Abstract

As an alternative to conventional proppant pack placement, propped pillar-fracturing promises more effective and conductive fractures by enabling hydrocarbons to flow through open channels. Recent experimental and numerical studies confirmed that viscous fingering phenomena can be used to develop a proppant pillar-fracture type placement: High-viscosity, proppant-laden fluid is placed, and then a low-viscosity clean fluid is pumped to carve pathways through the proppant-laden fluid in a dynamic, continuous process. However, the created channel pattern was found to be significantly dependent on fracture geometry and treatment design parameters such as injection rate, fluid pulsing time, and fluid viscosity ratio.

The objective of this study is to extend the numerical investigation and normalize it to develop a treatment design methodology for constructing proppant pillars throughout the created fracture. A computational fluid dynamics (CFD) model was constructed using commercial CFD software, simulating the flow of fluids inside the fracture and the resulting proppant pillar generation. The study focused on the effects of surface injection rate, pulsing time, and viscosity ratio between the two injected fluids, to develop correlations between all these parameters and the created fracture geometry.

Based on numerical results, the viscosity ratio chosen to achieve the proppant pillars allows for the use of conventional crosslinked fluid without the need for a hindered settling agent.

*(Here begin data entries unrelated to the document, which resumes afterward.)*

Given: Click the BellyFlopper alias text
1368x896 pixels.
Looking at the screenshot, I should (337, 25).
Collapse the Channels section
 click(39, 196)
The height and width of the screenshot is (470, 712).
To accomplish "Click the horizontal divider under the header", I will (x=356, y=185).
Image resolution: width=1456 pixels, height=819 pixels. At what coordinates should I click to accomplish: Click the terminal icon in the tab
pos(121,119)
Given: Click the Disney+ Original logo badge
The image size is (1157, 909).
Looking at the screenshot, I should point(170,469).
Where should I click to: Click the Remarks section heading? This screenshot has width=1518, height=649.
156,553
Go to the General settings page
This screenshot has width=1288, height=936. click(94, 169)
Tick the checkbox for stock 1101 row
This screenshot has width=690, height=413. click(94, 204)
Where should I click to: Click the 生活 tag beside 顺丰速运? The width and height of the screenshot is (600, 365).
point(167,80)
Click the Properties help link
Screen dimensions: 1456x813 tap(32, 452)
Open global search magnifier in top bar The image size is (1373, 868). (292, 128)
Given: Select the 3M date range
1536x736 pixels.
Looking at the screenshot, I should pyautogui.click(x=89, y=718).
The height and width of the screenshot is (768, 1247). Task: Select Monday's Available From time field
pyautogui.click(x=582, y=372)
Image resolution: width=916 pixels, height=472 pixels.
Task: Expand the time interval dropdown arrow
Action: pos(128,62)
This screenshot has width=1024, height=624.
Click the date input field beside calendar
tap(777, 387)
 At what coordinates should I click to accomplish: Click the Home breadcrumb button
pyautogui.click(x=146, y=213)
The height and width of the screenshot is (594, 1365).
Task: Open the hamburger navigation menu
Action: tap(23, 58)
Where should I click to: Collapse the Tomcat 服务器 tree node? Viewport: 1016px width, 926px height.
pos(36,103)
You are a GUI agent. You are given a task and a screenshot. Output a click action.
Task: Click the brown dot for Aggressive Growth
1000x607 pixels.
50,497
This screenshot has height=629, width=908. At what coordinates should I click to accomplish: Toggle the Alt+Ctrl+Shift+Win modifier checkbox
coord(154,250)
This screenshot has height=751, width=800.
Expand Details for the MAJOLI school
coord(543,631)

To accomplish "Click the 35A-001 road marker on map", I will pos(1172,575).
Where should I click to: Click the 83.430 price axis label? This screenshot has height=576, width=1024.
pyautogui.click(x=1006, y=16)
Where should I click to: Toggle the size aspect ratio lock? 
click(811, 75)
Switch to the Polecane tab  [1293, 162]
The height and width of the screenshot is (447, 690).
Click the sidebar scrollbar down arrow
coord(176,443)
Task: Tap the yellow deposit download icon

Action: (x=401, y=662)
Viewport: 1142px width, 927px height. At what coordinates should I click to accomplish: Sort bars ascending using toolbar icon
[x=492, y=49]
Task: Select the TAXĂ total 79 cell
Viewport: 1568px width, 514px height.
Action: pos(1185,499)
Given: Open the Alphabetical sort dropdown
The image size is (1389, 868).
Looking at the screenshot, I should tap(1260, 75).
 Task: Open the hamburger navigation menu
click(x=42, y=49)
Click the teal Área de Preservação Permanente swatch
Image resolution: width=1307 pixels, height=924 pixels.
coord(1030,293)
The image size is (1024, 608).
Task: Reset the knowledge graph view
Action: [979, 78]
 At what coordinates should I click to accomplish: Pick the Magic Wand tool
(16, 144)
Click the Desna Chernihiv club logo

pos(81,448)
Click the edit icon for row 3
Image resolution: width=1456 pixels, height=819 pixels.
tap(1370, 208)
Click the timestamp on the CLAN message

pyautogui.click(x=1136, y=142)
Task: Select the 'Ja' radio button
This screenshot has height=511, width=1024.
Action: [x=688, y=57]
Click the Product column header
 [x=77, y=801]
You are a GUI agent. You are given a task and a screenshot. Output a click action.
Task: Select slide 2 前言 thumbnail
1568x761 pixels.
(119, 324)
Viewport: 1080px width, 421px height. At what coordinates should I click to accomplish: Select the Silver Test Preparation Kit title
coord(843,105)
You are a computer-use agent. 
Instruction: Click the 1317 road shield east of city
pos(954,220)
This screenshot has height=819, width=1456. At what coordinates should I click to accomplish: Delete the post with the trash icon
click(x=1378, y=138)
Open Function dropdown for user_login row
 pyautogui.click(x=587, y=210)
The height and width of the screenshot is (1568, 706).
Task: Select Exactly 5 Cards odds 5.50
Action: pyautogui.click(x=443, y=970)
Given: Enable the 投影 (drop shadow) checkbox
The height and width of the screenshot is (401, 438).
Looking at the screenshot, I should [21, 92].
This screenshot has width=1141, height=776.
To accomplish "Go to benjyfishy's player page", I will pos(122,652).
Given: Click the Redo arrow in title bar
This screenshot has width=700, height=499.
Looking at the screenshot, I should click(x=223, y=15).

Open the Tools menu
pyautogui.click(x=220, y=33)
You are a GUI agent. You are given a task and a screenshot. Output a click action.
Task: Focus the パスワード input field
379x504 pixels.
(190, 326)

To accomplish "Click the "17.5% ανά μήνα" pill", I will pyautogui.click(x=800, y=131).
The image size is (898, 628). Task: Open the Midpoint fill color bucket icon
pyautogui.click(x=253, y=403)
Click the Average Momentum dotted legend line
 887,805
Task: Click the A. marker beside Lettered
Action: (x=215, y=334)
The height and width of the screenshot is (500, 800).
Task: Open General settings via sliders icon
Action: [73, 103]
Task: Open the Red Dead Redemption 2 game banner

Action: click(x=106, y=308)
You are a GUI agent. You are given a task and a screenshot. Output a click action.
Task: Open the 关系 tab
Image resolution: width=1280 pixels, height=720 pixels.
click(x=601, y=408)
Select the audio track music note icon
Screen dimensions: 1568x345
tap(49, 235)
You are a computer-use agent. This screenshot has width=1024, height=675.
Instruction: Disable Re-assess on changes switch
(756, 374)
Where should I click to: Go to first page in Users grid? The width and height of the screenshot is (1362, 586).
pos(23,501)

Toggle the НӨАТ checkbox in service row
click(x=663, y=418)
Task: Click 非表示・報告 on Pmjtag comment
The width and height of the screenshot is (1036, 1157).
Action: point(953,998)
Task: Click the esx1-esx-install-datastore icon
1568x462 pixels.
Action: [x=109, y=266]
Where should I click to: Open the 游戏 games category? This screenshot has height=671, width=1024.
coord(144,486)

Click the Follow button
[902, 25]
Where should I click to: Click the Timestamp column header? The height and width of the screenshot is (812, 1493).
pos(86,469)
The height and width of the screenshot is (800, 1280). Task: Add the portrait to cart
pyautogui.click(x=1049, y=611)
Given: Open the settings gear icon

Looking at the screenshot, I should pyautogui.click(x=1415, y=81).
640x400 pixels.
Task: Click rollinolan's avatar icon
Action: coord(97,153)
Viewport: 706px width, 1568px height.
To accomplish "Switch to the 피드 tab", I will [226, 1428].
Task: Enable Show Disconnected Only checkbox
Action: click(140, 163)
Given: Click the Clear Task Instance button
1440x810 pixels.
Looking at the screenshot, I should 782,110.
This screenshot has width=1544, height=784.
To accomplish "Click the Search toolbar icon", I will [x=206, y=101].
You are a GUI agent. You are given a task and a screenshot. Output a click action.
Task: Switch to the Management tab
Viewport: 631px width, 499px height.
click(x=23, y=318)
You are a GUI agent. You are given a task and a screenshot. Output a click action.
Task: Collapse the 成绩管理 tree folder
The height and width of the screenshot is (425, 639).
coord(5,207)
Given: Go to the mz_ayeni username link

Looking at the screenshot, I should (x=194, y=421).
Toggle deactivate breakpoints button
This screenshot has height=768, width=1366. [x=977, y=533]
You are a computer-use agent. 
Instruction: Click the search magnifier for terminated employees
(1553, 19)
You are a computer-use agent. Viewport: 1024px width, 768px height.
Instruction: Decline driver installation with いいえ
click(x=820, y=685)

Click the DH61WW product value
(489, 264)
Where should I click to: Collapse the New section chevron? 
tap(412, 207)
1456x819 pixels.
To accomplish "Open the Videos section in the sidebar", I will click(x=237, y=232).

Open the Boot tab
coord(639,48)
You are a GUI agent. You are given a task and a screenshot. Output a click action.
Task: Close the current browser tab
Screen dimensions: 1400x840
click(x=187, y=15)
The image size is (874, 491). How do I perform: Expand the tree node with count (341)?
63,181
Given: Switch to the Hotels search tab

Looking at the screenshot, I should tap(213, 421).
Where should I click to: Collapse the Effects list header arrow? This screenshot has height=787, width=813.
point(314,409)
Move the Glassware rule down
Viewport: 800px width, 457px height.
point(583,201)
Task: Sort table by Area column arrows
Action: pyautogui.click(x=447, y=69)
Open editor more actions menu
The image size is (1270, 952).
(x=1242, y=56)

The optimum channel pattern has small channel sizes, remains open under closure stress, creates more channels distributed throughout the entire fracture area, and maintains good communication between unpropped areas. A new dimensionless term, Dimensionless Stage Volume (VSD), is presented to describe the channel pattern inside the fracture. The settling of proppant occurs after the pumping of the job has ended, and prior to fracture closure, yielding wider pillar widths compared to current pillar-fracturing treatment techniques. A combination of conventional proppant and ultra-lightweight proppant can be continuously pumped as part of the treatment schedule. The application of lightweight buoyant proppant positioned within the created channels supports and braces against possible fracture closure between proppant pillars.